The paper presents an extended and advanced boundary integral equation method (BIEM) for simulating the elastic wave excitation and propagation in a layered piezoelectric phononic crystal with a strip-like crack or electrode. The method is based on the integral representation in terms of the Fourier transform of the Green's matrix for the whole piezoelectric laminate. A novel algorithm for constructing the Green's matrix, which allows taking into account the periodicity of the structure, is proposed. The obtained boundary integral equations are solved numerically using the Bubnov-Galerkin method with Chebyshev polynomials of the first and the second kind for a crack and an electrode respectively. The present method is compared with the standard finite element method (FEM), and the efficiency and convergence of the present method are also demonstrated by several representative numerical examples. The main advantages of the present extended and advanced BIEM lie in its strong capability of simulating unbounded piezoelectric laminates with a large number of layers (periodically or non-periodically arranged) as well as its high accuracy and efficiency compared with the FEM. The latter allows us to apply the method for a comprehensive parametric analysis and for the complex cases of multiple cracks and/or electrodes as well as for periodic arrays of cracks and/or electrodes.

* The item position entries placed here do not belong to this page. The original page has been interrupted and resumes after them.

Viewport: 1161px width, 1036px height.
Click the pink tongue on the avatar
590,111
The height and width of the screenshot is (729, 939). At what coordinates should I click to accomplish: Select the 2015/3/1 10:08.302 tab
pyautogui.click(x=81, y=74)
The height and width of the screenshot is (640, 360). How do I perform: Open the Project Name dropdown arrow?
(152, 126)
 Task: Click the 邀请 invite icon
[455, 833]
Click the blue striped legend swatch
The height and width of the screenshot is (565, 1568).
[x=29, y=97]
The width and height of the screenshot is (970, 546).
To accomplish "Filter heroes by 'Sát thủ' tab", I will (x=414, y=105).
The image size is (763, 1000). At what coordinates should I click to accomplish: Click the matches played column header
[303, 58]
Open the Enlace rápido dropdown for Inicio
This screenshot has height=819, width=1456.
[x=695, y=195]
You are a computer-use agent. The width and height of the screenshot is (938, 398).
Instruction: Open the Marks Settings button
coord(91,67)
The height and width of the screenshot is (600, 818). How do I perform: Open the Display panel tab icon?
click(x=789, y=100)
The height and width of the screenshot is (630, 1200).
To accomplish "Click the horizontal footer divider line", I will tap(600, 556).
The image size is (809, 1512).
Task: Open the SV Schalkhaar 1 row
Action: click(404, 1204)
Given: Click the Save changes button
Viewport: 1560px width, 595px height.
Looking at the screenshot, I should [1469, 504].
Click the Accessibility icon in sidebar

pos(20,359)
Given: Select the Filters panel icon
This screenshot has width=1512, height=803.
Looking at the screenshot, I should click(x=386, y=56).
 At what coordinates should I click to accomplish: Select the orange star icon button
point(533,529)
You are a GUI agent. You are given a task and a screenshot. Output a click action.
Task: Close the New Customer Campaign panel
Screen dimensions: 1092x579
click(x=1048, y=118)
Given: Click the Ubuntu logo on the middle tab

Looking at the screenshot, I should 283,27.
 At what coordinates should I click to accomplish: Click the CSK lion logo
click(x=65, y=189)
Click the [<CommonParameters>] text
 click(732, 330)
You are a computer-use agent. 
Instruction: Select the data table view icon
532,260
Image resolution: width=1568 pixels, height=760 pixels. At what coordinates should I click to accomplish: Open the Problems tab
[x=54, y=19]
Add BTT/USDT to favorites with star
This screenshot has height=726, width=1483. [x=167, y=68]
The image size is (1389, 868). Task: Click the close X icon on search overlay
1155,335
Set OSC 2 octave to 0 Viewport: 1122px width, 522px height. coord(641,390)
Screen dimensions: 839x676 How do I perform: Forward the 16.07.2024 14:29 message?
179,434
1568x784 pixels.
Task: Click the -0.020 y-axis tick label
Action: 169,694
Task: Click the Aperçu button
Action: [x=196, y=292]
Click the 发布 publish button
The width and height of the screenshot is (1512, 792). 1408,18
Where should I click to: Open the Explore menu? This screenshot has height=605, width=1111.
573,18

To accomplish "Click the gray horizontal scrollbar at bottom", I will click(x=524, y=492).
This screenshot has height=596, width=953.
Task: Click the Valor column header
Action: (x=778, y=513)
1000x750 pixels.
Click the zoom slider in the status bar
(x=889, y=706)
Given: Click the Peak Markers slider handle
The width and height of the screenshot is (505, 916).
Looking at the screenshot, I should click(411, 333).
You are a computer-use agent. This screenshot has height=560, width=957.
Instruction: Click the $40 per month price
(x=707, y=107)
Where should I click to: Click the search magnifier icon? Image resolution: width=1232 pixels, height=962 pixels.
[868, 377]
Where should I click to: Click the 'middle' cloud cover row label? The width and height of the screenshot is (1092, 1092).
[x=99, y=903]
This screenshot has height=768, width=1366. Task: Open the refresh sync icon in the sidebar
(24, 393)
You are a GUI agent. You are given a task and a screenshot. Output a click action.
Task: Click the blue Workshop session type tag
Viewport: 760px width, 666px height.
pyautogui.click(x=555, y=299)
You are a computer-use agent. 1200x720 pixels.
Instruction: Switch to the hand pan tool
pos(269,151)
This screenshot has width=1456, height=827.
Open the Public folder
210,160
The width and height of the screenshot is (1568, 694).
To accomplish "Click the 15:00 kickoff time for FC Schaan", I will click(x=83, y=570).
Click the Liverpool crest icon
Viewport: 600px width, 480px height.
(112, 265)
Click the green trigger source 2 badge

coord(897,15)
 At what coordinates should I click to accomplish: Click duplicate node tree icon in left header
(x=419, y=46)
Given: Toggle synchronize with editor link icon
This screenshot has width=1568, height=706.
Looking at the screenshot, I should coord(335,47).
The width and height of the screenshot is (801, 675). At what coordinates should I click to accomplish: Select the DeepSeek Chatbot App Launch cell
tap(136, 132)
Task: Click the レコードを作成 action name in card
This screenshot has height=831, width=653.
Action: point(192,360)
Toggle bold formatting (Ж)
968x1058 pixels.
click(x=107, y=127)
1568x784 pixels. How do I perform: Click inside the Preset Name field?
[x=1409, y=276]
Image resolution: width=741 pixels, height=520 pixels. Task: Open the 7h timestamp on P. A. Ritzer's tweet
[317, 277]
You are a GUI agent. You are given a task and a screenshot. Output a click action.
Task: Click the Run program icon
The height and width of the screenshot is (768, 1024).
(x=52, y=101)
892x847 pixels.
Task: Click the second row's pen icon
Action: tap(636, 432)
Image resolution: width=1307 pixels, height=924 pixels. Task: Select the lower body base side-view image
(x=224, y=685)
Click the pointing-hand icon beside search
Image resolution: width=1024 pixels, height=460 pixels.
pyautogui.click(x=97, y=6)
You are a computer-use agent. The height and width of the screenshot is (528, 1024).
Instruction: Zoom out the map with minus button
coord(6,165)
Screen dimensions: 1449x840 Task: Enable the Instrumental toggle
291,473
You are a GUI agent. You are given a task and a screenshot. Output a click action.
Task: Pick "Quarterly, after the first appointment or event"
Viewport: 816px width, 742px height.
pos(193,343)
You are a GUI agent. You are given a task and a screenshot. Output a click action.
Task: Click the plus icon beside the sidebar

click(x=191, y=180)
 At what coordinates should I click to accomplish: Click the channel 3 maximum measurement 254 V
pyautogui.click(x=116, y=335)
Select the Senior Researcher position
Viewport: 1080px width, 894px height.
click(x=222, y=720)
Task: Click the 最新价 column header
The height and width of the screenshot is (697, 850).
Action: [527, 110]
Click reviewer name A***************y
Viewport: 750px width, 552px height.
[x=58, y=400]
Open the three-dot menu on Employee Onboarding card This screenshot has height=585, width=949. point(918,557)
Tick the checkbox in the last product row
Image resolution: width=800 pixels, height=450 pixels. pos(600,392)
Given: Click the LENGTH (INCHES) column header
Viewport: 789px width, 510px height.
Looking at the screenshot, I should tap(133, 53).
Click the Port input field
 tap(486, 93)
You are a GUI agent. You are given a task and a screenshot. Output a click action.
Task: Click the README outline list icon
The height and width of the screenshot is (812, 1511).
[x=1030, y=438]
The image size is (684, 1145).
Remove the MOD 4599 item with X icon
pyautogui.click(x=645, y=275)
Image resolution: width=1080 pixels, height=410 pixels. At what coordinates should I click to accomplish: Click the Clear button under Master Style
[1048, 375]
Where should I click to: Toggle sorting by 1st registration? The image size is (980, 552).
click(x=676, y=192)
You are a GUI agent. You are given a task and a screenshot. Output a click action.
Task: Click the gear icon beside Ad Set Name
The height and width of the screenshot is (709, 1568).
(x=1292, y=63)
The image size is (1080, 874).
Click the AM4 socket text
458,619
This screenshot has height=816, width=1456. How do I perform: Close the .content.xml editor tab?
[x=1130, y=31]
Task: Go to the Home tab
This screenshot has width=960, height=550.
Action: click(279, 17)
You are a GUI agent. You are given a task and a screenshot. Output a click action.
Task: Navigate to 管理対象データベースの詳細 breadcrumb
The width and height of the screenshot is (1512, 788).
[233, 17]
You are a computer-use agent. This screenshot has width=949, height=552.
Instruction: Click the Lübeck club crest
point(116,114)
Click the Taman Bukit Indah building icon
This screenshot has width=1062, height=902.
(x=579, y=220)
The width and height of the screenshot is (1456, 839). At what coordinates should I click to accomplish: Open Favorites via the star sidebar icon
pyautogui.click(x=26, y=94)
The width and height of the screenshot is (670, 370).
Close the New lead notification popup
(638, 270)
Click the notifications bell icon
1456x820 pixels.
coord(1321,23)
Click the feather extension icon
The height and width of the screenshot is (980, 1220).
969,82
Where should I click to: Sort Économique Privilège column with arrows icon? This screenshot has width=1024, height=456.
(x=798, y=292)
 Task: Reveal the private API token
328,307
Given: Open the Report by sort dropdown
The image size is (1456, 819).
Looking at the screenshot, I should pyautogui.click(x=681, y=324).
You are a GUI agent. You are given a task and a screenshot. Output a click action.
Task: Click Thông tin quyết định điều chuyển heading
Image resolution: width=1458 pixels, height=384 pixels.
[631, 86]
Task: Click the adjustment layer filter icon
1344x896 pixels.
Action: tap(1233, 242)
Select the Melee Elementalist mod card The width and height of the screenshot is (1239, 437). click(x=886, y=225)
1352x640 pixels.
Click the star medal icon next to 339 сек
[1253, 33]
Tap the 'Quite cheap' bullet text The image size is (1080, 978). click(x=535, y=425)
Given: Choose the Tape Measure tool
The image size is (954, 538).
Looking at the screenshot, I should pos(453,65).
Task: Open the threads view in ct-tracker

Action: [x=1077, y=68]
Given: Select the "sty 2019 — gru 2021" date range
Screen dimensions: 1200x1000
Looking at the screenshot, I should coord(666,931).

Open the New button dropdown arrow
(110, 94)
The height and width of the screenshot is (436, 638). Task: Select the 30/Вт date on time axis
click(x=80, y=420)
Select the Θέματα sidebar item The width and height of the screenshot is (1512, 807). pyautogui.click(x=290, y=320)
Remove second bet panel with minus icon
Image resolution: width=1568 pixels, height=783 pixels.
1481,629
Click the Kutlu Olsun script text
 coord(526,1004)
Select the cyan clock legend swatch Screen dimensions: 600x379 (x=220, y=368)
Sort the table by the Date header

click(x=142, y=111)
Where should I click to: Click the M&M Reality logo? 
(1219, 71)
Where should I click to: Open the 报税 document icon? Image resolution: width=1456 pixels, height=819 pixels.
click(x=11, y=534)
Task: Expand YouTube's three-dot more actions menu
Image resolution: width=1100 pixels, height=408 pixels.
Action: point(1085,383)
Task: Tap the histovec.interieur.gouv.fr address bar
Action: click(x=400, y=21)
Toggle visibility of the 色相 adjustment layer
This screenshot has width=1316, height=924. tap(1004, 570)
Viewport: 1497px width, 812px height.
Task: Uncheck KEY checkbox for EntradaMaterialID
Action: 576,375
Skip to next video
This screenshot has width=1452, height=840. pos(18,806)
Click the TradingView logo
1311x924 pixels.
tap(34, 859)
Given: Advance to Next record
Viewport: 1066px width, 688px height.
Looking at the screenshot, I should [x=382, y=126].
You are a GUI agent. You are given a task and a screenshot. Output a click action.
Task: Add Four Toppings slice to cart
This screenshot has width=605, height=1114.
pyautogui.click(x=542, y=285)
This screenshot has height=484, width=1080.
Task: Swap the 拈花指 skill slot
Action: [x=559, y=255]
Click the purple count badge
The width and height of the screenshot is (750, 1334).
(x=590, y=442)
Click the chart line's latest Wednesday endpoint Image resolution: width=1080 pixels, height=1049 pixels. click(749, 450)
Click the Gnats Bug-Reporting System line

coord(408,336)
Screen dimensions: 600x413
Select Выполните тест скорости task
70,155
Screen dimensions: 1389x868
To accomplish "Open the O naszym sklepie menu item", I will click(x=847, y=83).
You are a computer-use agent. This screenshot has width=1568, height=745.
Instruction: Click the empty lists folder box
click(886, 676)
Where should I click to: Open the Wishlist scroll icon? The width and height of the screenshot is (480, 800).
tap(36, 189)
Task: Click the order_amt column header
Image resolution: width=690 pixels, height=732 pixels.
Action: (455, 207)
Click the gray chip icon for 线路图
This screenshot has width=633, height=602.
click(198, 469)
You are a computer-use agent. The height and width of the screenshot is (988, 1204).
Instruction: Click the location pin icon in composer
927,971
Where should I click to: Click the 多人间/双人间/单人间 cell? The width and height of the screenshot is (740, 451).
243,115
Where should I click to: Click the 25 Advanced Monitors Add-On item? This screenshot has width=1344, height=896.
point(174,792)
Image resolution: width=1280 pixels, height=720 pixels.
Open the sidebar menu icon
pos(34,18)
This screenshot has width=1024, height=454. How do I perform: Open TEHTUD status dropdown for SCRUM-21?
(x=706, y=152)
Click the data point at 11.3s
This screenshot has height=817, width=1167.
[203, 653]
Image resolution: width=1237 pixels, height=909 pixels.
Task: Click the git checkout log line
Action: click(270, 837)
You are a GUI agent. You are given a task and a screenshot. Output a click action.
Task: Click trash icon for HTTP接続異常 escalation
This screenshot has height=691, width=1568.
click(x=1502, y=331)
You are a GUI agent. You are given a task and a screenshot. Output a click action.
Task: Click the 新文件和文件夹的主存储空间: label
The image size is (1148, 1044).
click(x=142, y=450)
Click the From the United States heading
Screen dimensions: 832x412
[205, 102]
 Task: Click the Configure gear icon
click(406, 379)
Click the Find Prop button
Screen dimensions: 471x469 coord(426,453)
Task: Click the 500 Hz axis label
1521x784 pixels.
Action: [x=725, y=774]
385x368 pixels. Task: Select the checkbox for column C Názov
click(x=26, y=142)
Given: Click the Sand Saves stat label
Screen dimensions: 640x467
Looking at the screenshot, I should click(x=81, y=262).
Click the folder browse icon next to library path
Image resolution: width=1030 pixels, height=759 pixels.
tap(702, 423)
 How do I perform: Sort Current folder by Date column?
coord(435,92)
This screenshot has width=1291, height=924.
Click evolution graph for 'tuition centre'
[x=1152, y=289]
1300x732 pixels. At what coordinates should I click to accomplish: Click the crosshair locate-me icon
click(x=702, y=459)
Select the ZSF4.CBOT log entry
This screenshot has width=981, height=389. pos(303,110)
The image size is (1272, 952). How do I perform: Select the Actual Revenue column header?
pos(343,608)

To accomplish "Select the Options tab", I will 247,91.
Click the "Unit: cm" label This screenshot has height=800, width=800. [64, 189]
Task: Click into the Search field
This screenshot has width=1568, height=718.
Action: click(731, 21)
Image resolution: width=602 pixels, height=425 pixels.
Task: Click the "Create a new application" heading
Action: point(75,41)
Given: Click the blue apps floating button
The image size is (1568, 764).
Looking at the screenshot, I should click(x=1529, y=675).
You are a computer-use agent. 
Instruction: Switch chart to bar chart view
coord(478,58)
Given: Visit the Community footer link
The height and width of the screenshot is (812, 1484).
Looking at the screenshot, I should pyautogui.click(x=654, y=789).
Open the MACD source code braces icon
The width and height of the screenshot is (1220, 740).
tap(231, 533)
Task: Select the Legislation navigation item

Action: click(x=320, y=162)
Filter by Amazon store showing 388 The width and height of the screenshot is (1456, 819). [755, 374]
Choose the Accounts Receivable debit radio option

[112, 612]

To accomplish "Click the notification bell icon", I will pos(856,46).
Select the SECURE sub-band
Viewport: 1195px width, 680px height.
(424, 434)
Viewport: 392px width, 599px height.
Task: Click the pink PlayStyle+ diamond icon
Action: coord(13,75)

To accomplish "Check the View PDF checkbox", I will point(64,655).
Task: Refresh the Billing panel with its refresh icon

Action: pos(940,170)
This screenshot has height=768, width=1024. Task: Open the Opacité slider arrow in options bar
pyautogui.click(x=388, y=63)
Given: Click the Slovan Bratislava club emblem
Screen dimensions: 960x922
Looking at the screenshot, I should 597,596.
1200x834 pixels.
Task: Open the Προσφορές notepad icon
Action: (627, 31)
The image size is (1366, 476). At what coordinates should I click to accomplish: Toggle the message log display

本文提出了一种扩展的高级边界积分方程方法 (BIEM)，用于模拟具有条状裂纹或电极的层状压电声子晶体中的弹性波激发和传播。该方法基于整个压电层压板的格林矩阵傅里叶变换的积分表示。提出了一种用于构造格林矩阵的新算法，该算法允许考虑结构的周期性。使用Bubnov-Galerkin 方法对裂纹和电极的第一类和第二类切比雪夫多项式分别对所获得的边界积分方程进行数值求解。本方法与标准有限元方法（FEM）进行比较，并且通过几个有代表性的数值例子证明了本方法的效率和收敛性。当前扩展和先进的 BIEM 的主要优点在于它具有强大的模拟具有大量层（周期性或非周期性排列）的无界压电层压板的能力以及与 FEM 相比的高精度和高效率。后者允许我们将该方法应用于综合参数分析和多个裂纹和/或电极的复杂情况以及裂纹和/或电极的周期性阵列。当前扩展和先进的 BIEM 的主要优点在于它具有强大的模拟具有大量层（周期性或非周期性排列）的无界压电层压板的能力，以及与 FEM 相比的高精度和高效率。后者允许我们将该方法应用于综合参数分析和多个裂纹和/或电极的复杂情况以及裂纹和/或电极的周期性阵列。当前扩展和先进的 BIEM 的主要优点在于它具有强大的模拟具有大量层（周期性或非周期性排列）的无界压电层压板的能力以及与 FEM 相比的高精度和高效率。后者允许我们将该方法应用于综合参数分析和多个裂纹和/或电极的复杂情况以及裂纹和/或电极的周期性阵列。